Sulforaphane improves cognitive dysfunction after surgery and anesthesia in mice: The role of Keap1-Nrf2 signaling

Anesthesia and surgery are likely causing cognitive dysfunction in patients, especially the elderly. However, the underlying pathogenic mechanisms largely remain unclear. Accumulating evidence suggest that signaling between Kelch-like erythroid cell-derived protein with CNC homology (ECH)-associated protein 1 (Keap1) and nuclear factor (erythroid-derived 2)-like 2 (Nrf2) plays an important role in the pathogenesis and treatment of brain dysfunction, while sulforaphane (SFN), a natural compound acting as an Nrf2 agonist, can improve brain function.
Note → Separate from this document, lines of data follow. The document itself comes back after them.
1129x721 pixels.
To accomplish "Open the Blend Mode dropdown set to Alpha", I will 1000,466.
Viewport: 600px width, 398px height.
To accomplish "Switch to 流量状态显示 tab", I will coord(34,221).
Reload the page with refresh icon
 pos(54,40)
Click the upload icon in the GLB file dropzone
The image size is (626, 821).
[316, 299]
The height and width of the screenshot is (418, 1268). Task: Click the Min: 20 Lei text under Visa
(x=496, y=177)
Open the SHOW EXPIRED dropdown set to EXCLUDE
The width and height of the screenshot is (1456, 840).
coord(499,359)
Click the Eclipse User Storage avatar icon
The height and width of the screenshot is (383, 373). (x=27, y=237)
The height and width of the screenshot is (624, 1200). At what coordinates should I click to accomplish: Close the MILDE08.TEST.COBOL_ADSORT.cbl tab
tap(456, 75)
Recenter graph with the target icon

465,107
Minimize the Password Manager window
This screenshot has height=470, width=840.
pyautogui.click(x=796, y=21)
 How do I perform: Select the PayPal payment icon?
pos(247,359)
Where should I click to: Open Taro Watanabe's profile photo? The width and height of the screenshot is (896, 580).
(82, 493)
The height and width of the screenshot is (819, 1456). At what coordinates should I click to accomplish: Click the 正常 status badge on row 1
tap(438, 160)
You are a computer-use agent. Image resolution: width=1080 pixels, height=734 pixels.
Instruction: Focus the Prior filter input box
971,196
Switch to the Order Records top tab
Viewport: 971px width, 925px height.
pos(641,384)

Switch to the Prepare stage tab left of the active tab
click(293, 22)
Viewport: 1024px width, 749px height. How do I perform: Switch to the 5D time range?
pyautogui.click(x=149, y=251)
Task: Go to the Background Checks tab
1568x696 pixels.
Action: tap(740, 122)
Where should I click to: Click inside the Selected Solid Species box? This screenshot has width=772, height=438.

In the present study, we used 9-month-old mice to perform tibial fracture surgery under isoflurane general anesthesia. Hierarchical cluster analysis of Morris water maze test (MWMT) analysis was performed to classify mice into post-operative cognitive dysfunction (POCD) versus non-POCD phenotypes. Expression levels of Keap1 and Nrf2 were significantly decreased in the medial prefrontal cortex (mPFC), hippocampus and liver, but not in the nucleus accumbens, muscle and gut of POCD mice compared to control and non-POCD mice. Interestingly, both pretreatment and posttreatment with SFN significantly improved the abnormal behaviors of mice in the MWMT, in parallel with the up-regulated levels of Keap1-Nrf2 signaling in the mPFC, hippocampus and liver. In conclusion, these results suggest that decreased Keap1-Nrf2 signaling in the mPFC, hippocampus and liver may contribute to the onset of POCD, and that SFN exerts facilitating effects on POCD symptoms by increasing Keap1-Nrf2 signaling. • Keap1-Nrf2 decreases in mPFC, hippocampus of brain and liver in POCD model. • Sulforaphane improves abnormal behaviors of POCD. • Sulforaphane restores COPD cognition by increasing Keap1-Nrf2.